Docker: Improve config to fix permission problems with different users

[lastzero]

As a developer, I want the Docker (Compose) configuration to work with different users so that I don't run into permission problems.

One developer recently had issues running our example because storage/cache was not writable by the app, see community chat.

Running chmod -R 777 storage fixed the issue. Git doesn't allow to create files with 666 or 777, only 644 or 755 - and it's good like that. Instead we should find a way to run Docker with the same user that the files belong to so that the cache directory is writable without changing permissions to 777.

A pull request for our Docker config would be really amazing if some entrypoint magic can fix it.

[rafstercoder]

Permissions or existence of the cache folder are not being checked to improve performance.

Using umask seems to be a way to circumvent permissions on storage folder, something similar to what was done for Symfony 4.

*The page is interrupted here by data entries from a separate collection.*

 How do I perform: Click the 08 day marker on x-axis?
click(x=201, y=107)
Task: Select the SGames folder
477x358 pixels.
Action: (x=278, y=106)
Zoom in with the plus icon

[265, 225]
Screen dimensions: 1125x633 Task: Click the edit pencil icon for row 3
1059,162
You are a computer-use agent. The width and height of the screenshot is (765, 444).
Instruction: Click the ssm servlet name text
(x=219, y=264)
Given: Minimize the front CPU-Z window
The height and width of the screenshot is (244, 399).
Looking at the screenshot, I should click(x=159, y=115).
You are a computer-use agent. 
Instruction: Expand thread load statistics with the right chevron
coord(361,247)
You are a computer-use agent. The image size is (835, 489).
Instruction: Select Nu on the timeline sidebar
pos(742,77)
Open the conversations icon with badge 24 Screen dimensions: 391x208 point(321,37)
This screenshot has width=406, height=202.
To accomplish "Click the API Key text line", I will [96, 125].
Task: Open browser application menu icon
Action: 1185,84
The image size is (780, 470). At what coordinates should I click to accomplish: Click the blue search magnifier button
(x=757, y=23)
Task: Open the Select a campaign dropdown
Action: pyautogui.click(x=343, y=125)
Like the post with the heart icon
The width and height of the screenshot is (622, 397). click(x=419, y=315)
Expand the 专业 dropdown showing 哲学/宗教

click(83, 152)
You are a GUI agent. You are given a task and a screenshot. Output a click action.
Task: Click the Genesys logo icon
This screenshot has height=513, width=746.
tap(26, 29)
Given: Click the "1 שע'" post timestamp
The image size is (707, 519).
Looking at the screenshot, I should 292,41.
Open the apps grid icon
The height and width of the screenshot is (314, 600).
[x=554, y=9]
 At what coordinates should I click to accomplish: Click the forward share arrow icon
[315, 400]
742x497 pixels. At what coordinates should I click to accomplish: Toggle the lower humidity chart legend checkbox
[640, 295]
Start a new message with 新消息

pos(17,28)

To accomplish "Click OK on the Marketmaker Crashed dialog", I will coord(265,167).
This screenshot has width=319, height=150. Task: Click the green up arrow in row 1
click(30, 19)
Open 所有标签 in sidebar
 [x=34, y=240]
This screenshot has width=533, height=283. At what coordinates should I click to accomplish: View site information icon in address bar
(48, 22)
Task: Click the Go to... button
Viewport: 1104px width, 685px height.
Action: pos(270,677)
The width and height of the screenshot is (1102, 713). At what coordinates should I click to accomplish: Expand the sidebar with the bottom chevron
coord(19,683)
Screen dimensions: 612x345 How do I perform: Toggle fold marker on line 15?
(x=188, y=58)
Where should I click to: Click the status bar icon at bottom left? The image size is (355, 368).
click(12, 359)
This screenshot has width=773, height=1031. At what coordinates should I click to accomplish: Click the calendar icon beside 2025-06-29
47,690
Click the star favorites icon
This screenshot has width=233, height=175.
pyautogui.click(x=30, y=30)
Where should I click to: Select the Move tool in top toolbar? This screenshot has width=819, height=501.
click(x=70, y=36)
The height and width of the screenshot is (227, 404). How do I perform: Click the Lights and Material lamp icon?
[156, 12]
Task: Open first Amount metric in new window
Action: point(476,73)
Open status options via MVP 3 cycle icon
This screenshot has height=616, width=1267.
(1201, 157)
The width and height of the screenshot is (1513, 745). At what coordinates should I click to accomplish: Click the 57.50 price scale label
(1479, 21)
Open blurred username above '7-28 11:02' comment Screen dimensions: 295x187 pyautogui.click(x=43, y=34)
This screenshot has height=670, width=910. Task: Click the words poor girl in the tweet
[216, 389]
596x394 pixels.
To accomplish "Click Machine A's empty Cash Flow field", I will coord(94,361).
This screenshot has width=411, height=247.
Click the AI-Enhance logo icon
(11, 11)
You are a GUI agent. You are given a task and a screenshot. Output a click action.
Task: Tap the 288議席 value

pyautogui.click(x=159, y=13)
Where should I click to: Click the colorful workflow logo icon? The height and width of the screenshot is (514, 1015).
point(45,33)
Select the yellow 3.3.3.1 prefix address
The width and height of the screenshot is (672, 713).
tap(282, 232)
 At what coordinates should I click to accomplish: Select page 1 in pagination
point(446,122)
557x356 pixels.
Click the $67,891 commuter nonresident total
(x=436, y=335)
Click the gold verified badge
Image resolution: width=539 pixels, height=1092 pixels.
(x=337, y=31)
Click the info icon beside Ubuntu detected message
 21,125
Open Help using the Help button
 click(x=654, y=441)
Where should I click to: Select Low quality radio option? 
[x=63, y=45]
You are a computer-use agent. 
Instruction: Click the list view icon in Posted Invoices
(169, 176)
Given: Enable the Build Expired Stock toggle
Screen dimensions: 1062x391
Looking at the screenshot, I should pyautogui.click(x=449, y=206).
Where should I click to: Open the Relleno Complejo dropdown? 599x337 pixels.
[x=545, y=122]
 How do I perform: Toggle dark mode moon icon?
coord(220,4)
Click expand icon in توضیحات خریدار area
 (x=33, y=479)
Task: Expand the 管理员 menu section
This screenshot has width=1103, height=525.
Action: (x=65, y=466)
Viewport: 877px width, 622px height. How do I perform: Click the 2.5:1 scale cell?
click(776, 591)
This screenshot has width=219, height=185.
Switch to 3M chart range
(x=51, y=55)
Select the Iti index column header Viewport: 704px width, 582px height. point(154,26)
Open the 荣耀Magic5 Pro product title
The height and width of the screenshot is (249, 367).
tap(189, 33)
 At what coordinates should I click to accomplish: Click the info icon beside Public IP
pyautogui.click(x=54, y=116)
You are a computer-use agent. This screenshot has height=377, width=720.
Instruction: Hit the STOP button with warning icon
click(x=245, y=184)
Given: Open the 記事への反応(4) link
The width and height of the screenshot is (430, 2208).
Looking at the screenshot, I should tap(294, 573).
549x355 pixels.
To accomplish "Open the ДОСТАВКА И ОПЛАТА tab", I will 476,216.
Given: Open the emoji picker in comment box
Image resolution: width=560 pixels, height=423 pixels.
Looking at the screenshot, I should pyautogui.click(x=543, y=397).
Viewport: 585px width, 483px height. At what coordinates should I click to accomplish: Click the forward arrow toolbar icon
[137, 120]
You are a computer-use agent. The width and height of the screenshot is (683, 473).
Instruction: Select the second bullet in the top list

It could be done when composer runs.

[andrei-dascalu]

If this hasn't been solved yet, I just wonder if it's not easier to simply have an internal volume for mounted in the place of the cache folder ?

[lastzero]

Guess there are many ways to solve this. Ideally, the container is running as www-run and not as root on production. You can specify a user and group id using Docker (Compose) for this. When building a production image, just make sure all application directories belong to www-run to avoid permission problems.

Development environments are special in that developers typically don't work as www-run, so there could be permission issues when mounting the project directory from the host and running the container as a different user.

The included Docker config is primarily for development. Providing a production environment that works for everyone is beyond the scope of this project.